_PROVIDED INFORMATION_.
== Segment start ==

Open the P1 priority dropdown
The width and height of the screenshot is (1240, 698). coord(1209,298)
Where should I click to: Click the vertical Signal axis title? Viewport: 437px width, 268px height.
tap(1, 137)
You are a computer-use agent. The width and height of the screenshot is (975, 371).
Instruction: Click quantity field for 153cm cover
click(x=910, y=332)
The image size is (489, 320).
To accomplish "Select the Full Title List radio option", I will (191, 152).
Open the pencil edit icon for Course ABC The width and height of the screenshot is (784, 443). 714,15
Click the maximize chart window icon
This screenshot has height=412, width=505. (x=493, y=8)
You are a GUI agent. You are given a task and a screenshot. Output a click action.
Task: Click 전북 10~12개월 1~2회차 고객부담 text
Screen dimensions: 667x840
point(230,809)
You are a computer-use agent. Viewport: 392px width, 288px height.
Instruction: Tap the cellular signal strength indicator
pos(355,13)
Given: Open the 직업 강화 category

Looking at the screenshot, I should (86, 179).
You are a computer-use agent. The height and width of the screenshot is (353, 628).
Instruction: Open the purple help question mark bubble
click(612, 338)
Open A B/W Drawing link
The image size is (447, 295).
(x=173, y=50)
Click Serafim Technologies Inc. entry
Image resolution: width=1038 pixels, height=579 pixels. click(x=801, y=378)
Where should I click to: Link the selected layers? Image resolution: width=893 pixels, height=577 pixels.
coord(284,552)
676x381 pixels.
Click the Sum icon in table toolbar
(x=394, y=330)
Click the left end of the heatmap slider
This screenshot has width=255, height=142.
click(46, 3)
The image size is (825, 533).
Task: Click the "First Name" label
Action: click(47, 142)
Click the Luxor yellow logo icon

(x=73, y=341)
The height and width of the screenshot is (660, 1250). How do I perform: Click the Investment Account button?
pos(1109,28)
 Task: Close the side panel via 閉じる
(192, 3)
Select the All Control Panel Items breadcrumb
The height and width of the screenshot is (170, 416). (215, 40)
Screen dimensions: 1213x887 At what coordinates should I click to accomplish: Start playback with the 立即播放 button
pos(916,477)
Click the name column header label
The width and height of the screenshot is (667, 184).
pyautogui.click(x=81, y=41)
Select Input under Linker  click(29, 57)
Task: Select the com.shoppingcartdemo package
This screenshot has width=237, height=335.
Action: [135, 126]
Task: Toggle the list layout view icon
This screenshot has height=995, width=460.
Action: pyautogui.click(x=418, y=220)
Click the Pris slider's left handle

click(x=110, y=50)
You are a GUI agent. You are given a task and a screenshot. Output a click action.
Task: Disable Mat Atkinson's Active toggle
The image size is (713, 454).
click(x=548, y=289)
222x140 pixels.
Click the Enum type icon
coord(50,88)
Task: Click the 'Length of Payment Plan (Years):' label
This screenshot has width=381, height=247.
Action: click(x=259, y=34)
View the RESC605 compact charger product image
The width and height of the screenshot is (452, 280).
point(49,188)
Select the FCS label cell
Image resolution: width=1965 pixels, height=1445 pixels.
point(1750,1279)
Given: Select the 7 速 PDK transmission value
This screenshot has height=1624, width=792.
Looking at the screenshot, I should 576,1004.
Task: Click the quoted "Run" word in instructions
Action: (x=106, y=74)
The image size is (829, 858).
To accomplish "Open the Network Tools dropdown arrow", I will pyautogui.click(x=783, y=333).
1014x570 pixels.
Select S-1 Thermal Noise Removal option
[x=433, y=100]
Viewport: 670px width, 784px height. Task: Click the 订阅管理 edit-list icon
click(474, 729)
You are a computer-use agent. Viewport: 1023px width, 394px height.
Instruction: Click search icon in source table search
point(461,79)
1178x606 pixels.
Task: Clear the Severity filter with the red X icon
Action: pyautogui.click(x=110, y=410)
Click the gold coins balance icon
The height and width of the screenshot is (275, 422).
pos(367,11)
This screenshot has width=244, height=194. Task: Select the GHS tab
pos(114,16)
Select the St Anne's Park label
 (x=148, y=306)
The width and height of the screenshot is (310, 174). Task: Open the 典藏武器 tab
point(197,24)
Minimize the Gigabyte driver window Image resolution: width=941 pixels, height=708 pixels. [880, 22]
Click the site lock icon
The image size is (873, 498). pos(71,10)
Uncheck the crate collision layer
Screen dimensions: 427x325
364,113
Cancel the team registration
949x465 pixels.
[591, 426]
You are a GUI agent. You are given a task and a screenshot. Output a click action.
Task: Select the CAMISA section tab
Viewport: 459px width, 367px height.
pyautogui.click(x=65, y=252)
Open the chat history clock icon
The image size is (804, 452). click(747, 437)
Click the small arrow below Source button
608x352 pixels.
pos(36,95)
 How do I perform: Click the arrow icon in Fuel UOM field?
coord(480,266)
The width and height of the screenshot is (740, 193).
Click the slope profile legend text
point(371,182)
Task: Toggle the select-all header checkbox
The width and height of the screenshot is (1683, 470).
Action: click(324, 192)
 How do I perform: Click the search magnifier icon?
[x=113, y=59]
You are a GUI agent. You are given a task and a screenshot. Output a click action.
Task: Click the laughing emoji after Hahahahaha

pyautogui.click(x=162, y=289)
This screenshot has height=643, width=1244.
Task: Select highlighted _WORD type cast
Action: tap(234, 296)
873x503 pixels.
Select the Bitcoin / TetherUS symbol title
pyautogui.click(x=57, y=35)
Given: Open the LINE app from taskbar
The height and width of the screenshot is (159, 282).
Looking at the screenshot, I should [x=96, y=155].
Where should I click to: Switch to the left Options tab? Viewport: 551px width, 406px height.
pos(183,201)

== Segment end ==

_HOW TO COMPLETE THIS TASK_. Please write the entries out again exactly as they stand.

_ANSWER SPACE_.
Open the P1 priority dropdown
The width and height of the screenshot is (1240, 698). coord(1209,298)
Where should I click to: Click the vertical Signal axis title? Viewport: 437px width, 268px height.
tap(1, 137)
You are a computer-use agent. The width and height of the screenshot is (975, 371).
Instruction: Click quantity field for 153cm cover
click(x=910, y=332)
The image size is (489, 320).
To accomplish "Select the Full Title List radio option", I will (191, 152).
Open the pencil edit icon for Course ABC The width and height of the screenshot is (784, 443). 714,15
Click the maximize chart window icon
This screenshot has height=412, width=505. (x=493, y=8)
You are a GUI agent. You are given a task and a screenshot. Output a click action.
Task: Click 전북 10~12개월 1~2회차 고객부담 text
Screen dimensions: 667x840
point(230,809)
You are a computer-use agent. Viewport: 392px width, 288px height.
Instruction: Tap the cellular signal strength indicator
pos(355,13)
Given: Open the 직업 강화 category

Looking at the screenshot, I should (86, 179).
You are a computer-use agent. The height and width of the screenshot is (353, 628).
Instruction: Open the purple help question mark bubble
click(612, 338)
Open A B/W Drawing link
The image size is (447, 295).
(x=173, y=50)
Click Serafim Technologies Inc. entry
Image resolution: width=1038 pixels, height=579 pixels. click(x=801, y=378)
Where should I click to: Link the selected layers? Image resolution: width=893 pixels, height=577 pixels.
coord(284,552)
676x381 pixels.
Click the Sum icon in table toolbar
(x=394, y=330)
Click the left end of the heatmap slider
This screenshot has width=255, height=142.
click(46, 3)
The image size is (825, 533).
Task: Click the "First Name" label
Action: click(47, 142)
Click the Luxor yellow logo icon

(x=73, y=341)
The height and width of the screenshot is (660, 1250). How do I perform: Click the Investment Account button?
pos(1109,28)
 Task: Close the side panel via 閉じる
(192, 3)
Select the All Control Panel Items breadcrumb
The height and width of the screenshot is (170, 416). (215, 40)
Screen dimensions: 1213x887 At what coordinates should I click to accomplish: Start playback with the 立即播放 button
pos(916,477)
Click the name column header label
The width and height of the screenshot is (667, 184).
pyautogui.click(x=81, y=41)
Select Input under Linker  click(29, 57)
Task: Select the com.shoppingcartdemo package
This screenshot has width=237, height=335.
Action: [135, 126]
Task: Toggle the list layout view icon
This screenshot has height=995, width=460.
Action: pyautogui.click(x=418, y=220)
Click the Pris slider's left handle

click(x=110, y=50)
You are a GUI agent. You are given a task and a screenshot. Output a click action.
Task: Disable Mat Atkinson's Active toggle
The image size is (713, 454).
click(x=548, y=289)
222x140 pixels.
Click the Enum type icon
coord(50,88)
Task: Click the 'Length of Payment Plan (Years):' label
This screenshot has width=381, height=247.
Action: click(x=259, y=34)
View the RESC605 compact charger product image
The width and height of the screenshot is (452, 280).
point(49,188)
Select the FCS label cell
Image resolution: width=1965 pixels, height=1445 pixels.
point(1750,1279)
Given: Select the 7 速 PDK transmission value
This screenshot has height=1624, width=792.
Looking at the screenshot, I should 576,1004.
Task: Click the quoted "Run" word in instructions
Action: (x=106, y=74)
The image size is (829, 858).
To accomplish "Open the Network Tools dropdown arrow", I will pyautogui.click(x=783, y=333).
1014x570 pixels.
Select S-1 Thermal Noise Removal option
[x=433, y=100]
Viewport: 670px width, 784px height. Task: Click the 订阅管理 edit-list icon
click(474, 729)
You are a computer-use agent. Viewport: 1023px width, 394px height.
Instruction: Click search icon in source table search
point(461,79)
1178x606 pixels.
Task: Clear the Severity filter with the red X icon
Action: pyautogui.click(x=110, y=410)
Click the gold coins balance icon
The height and width of the screenshot is (275, 422).
pos(367,11)
This screenshot has width=244, height=194. Task: Select the GHS tab
pos(114,16)
Select the St Anne's Park label
 (x=148, y=306)
The width and height of the screenshot is (310, 174). Task: Open the 典藏武器 tab
point(197,24)
Minimize the Gigabyte driver window Image resolution: width=941 pixels, height=708 pixels. [880, 22]
Click the site lock icon
The image size is (873, 498). pos(71,10)
Uncheck the crate collision layer
Screen dimensions: 427x325
364,113
Cancel the team registration
949x465 pixels.
[591, 426]
You are a GUI agent. You are given a task and a screenshot. Output a click action.
Task: Select the CAMISA section tab
Viewport: 459px width, 367px height.
pyautogui.click(x=65, y=252)
Open the chat history clock icon
The image size is (804, 452). click(747, 437)
Click the small arrow below Source button
608x352 pixels.
pos(36,95)
 How do I perform: Click the arrow icon in Fuel UOM field?
coord(480,266)
The width and height of the screenshot is (740, 193).
Click the slope profile legend text
point(371,182)
Task: Toggle the select-all header checkbox
The width and height of the screenshot is (1683, 470).
Action: click(324, 192)
 How do I perform: Click the search magnifier icon?
[x=113, y=59]
You are a GUI agent. You are given a task and a screenshot. Output a click action.
Task: Click the laughing emoji after Hahahahaha

pyautogui.click(x=162, y=289)
This screenshot has height=643, width=1244.
Task: Select highlighted _WORD type cast
Action: tap(234, 296)
873x503 pixels.
Select the Bitcoin / TetherUS symbol title
pyautogui.click(x=57, y=35)
Given: Open the LINE app from taskbar
The height and width of the screenshot is (159, 282).
Looking at the screenshot, I should [x=96, y=155].
Where should I click to: Switch to the left Options tab? Viewport: 551px width, 406px height.
pos(183,201)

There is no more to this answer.